### Provided data
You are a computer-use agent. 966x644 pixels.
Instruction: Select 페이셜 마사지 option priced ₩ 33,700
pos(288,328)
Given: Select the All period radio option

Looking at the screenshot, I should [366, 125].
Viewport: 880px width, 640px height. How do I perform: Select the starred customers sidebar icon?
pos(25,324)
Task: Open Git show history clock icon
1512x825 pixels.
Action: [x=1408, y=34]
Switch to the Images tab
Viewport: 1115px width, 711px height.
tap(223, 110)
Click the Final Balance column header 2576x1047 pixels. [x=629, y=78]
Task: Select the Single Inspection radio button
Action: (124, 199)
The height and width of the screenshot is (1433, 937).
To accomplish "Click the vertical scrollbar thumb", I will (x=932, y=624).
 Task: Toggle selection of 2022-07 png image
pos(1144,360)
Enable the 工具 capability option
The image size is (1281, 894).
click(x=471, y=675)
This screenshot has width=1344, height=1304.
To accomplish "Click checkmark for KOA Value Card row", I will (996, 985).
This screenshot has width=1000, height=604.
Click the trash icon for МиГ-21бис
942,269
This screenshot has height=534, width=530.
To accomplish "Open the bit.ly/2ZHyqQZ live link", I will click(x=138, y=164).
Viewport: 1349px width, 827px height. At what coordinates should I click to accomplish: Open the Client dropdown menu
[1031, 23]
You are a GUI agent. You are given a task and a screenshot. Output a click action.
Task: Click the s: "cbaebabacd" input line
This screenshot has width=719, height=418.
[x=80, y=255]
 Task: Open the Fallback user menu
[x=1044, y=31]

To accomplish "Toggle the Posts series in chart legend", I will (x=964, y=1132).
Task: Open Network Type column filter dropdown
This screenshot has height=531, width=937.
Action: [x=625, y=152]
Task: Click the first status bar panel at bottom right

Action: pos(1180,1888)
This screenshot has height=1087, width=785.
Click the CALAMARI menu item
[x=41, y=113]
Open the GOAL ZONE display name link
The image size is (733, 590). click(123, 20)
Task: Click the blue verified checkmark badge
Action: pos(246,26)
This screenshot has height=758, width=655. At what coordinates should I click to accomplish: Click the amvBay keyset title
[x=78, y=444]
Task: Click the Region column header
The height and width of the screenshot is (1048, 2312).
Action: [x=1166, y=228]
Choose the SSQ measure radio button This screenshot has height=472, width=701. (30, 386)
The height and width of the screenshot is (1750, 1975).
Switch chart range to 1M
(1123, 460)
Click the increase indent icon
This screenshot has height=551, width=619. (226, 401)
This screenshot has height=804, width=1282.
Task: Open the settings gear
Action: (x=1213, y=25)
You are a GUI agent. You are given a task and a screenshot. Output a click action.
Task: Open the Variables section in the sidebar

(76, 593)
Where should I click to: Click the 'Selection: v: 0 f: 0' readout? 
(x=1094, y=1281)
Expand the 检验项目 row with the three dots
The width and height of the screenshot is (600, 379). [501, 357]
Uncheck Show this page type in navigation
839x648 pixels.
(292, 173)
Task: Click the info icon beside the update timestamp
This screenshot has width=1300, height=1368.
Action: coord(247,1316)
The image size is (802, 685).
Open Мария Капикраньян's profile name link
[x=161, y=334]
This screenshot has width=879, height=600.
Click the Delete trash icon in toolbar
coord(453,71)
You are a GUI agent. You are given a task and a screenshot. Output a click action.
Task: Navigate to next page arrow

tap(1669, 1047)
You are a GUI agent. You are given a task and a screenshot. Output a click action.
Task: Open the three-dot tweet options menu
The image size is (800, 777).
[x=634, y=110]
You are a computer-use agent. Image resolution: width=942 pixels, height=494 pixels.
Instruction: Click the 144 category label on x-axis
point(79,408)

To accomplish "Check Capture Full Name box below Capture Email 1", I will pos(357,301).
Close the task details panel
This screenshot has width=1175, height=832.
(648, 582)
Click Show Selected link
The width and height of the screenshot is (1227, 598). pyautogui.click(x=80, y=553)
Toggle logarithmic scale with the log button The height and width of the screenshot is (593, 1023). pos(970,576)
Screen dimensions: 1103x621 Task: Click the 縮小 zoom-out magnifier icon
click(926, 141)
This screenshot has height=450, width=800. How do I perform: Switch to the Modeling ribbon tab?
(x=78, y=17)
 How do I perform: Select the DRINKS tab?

### What you should do
Each entry in the listing is to be copied exactly.

### Answer to this task
You are a computer-use agent. 966x644 pixels.
Instruction: Select 페이셜 마사지 option priced ₩ 33,700
pos(288,328)
Given: Select the All period radio option

Looking at the screenshot, I should [366, 125].
Viewport: 880px width, 640px height. How do I perform: Select the starred customers sidebar icon?
pos(25,324)
Task: Open Git show history clock icon
1512x825 pixels.
Action: [x=1408, y=34]
Switch to the Images tab
Viewport: 1115px width, 711px height.
tap(223, 110)
Click the Final Balance column header 2576x1047 pixels. [x=629, y=78]
Task: Select the Single Inspection radio button
Action: (124, 199)
The height and width of the screenshot is (1433, 937).
To accomplish "Click the vertical scrollbar thumb", I will (x=932, y=624).
 Task: Toggle selection of 2022-07 png image
pos(1144,360)
Enable the 工具 capability option
The image size is (1281, 894).
click(x=471, y=675)
This screenshot has width=1344, height=1304.
To accomplish "Click checkmark for KOA Value Card row", I will (996, 985).
This screenshot has width=1000, height=604.
Click the trash icon for МиГ-21бис
942,269
This screenshot has height=534, width=530.
To accomplish "Open the bit.ly/2ZHyqQZ live link", I will click(x=138, y=164).
Viewport: 1349px width, 827px height. At what coordinates should I click to accomplish: Open the Client dropdown menu
[1031, 23]
You are a GUI agent. You are given a task and a screenshot. Output a click action.
Task: Click the s: "cbaebabacd" input line
This screenshot has width=719, height=418.
[x=80, y=255]
 Task: Open the Fallback user menu
[x=1044, y=31]

To accomplish "Toggle the Posts series in chart legend", I will (x=964, y=1132).
Task: Open Network Type column filter dropdown
This screenshot has height=531, width=937.
Action: [x=625, y=152]
Task: Click the first status bar panel at bottom right

Action: pos(1180,1888)
This screenshot has height=1087, width=785.
Click the CALAMARI menu item
[x=41, y=113]
Open the GOAL ZONE display name link
The image size is (733, 590). click(123, 20)
Task: Click the blue verified checkmark badge
Action: pos(246,26)
This screenshot has height=758, width=655. At what coordinates should I click to accomplish: Click the amvBay keyset title
[x=78, y=444]
Task: Click the Region column header
The height and width of the screenshot is (1048, 2312).
Action: [x=1166, y=228]
Choose the SSQ measure radio button This screenshot has height=472, width=701. (30, 386)
The height and width of the screenshot is (1750, 1975).
Switch chart range to 1M
(1123, 460)
Click the increase indent icon
This screenshot has height=551, width=619. (226, 401)
This screenshot has height=804, width=1282.
Task: Open the settings gear
Action: (x=1213, y=25)
You are a GUI agent. You are given a task and a screenshot. Output a click action.
Task: Open the Variables section in the sidebar

(76, 593)
Where should I click to: Click the 'Selection: v: 0 f: 0' readout? 
(x=1094, y=1281)
Expand the 检验项目 row with the three dots
The width and height of the screenshot is (600, 379). [501, 357]
Uncheck Show this page type in navigation
839x648 pixels.
(292, 173)
Task: Click the info icon beside the update timestamp
This screenshot has width=1300, height=1368.
Action: coord(247,1316)
The image size is (802, 685).
Open Мария Капикраньян's profile name link
[x=161, y=334]
This screenshot has width=879, height=600.
Click the Delete trash icon in toolbar
coord(453,71)
You are a GUI agent. You are given a task and a screenshot. Output a click action.
Task: Navigate to next page arrow

tap(1669, 1047)
You are a GUI agent. You are given a task and a screenshot. Output a click action.
Task: Open the three-dot tweet options menu
The image size is (800, 777).
[x=634, y=110]
You are a computer-use agent. Image resolution: width=942 pixels, height=494 pixels.
Instruction: Click the 144 category label on x-axis
point(79,408)

To accomplish "Check Capture Full Name box below Capture Email 1", I will pos(357,301).
Close the task details panel
This screenshot has width=1175, height=832.
(648, 582)
Click Show Selected link
The width and height of the screenshot is (1227, 598). pyautogui.click(x=80, y=553)
Toggle logarithmic scale with the log button The height and width of the screenshot is (593, 1023). pos(970,576)
Screen dimensions: 1103x621 Task: Click the 縮小 zoom-out magnifier icon
click(926, 141)
This screenshot has height=450, width=800. How do I perform: Switch to the Modeling ribbon tab?
(x=78, y=17)
 How do I perform: Select the DRINKS tab?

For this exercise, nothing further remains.